» PROBLEM TO WORK ON
Each line of the records below that holds "computer" should be copied out.

━━━━━━━━━━━━━━━━━━━━━━━━━━━━━━

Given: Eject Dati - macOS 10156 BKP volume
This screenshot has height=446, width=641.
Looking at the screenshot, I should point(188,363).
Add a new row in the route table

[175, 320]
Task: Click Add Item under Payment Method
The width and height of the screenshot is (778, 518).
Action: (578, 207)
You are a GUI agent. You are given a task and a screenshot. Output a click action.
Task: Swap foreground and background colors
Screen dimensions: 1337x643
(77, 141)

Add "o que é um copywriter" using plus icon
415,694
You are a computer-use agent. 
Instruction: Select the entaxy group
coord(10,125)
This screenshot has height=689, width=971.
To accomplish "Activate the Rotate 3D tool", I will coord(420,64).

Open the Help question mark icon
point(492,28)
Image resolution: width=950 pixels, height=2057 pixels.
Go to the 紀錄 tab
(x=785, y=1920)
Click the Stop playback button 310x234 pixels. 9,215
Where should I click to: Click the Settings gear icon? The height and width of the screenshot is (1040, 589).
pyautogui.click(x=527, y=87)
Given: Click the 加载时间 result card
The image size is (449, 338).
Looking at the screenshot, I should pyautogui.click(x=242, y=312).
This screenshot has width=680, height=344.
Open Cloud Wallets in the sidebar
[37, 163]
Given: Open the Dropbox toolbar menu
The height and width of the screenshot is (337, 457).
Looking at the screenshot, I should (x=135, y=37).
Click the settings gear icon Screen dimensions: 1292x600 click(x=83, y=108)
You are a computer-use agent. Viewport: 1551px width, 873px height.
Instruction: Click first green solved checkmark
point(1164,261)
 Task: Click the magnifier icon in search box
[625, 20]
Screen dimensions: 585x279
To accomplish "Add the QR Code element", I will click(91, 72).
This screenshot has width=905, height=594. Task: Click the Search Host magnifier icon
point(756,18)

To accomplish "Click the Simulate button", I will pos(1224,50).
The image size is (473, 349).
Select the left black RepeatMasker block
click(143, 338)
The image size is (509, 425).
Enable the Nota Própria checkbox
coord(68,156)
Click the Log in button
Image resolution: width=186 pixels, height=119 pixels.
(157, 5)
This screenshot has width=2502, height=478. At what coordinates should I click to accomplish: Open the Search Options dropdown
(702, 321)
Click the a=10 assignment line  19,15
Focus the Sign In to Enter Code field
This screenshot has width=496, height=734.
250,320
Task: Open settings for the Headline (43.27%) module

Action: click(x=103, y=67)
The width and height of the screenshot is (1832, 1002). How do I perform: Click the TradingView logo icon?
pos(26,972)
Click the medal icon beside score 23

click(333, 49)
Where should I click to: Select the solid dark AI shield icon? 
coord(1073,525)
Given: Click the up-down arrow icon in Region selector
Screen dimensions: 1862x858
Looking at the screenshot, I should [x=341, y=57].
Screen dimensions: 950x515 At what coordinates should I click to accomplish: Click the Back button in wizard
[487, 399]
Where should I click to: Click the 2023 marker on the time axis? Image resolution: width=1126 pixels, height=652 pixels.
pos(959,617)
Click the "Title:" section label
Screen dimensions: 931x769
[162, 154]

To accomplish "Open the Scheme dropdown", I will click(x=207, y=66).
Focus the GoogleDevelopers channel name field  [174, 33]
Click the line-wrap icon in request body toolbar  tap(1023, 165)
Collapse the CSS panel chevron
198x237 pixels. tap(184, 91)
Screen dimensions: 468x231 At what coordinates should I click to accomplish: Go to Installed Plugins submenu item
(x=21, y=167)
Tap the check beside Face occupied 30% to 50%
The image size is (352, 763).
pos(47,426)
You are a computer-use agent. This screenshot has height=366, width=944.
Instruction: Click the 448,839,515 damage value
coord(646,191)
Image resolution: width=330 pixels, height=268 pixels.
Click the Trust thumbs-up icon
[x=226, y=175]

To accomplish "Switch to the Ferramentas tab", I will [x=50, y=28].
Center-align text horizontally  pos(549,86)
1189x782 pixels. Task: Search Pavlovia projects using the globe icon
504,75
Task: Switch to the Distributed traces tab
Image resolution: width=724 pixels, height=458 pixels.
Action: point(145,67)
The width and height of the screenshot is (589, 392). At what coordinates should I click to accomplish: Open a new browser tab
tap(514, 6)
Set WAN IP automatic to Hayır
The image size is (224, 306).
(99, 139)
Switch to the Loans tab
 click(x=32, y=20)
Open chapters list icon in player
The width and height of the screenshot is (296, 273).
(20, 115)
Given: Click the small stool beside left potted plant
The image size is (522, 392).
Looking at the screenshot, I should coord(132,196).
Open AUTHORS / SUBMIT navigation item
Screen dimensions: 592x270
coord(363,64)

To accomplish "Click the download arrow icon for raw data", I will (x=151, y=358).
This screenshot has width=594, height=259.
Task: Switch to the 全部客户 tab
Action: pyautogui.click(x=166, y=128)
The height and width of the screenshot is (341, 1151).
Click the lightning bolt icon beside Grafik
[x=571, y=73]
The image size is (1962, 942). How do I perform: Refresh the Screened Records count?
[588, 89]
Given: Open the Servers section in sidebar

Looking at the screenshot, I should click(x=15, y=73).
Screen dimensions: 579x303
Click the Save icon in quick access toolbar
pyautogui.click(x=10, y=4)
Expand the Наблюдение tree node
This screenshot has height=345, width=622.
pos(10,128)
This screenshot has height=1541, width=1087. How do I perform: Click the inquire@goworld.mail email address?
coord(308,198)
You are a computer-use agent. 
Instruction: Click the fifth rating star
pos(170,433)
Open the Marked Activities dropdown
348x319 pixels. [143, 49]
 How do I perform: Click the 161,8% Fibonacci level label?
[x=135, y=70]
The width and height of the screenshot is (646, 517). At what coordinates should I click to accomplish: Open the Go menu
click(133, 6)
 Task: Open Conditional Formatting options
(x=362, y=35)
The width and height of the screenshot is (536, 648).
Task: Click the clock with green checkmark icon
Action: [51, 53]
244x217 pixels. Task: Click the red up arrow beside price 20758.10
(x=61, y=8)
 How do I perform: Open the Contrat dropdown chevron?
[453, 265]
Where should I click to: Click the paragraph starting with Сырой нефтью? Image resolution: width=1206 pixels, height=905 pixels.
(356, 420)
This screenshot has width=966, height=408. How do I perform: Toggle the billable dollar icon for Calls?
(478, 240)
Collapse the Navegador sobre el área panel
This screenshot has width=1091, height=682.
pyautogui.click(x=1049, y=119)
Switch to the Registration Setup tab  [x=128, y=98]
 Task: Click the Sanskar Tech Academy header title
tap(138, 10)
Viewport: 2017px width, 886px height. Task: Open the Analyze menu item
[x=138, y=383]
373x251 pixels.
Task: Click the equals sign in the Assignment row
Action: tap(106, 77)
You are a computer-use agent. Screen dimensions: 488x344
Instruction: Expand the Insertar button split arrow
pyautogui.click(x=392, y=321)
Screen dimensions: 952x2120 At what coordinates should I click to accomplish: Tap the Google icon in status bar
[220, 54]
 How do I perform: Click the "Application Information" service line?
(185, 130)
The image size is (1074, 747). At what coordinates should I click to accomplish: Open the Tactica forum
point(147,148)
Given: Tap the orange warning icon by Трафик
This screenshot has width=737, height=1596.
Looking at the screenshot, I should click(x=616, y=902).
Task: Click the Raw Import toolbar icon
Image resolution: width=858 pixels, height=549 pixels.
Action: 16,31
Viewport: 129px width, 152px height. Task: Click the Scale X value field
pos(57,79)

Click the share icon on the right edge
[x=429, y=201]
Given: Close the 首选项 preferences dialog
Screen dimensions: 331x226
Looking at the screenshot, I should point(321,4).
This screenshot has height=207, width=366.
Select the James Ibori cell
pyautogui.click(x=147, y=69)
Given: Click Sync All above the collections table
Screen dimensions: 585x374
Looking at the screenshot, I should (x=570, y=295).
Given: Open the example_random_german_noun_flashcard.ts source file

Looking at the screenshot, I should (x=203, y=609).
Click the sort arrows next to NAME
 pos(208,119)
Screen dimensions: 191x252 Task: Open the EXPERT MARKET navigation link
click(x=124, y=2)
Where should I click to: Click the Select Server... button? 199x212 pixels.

━━━━━━━━━━━━━━━━━━━━━━━━━━━━━━

» RESPONSE TO THIS TASK
You are a computer-use agent. 
You are a computer-use agent. Viewport: 1551px width, 873px height.
You are a computer-use agent. This screenshot has height=366, width=944.
You are a computer-use agent. 
You are a computer-use agent. Screen dimensions: 488x344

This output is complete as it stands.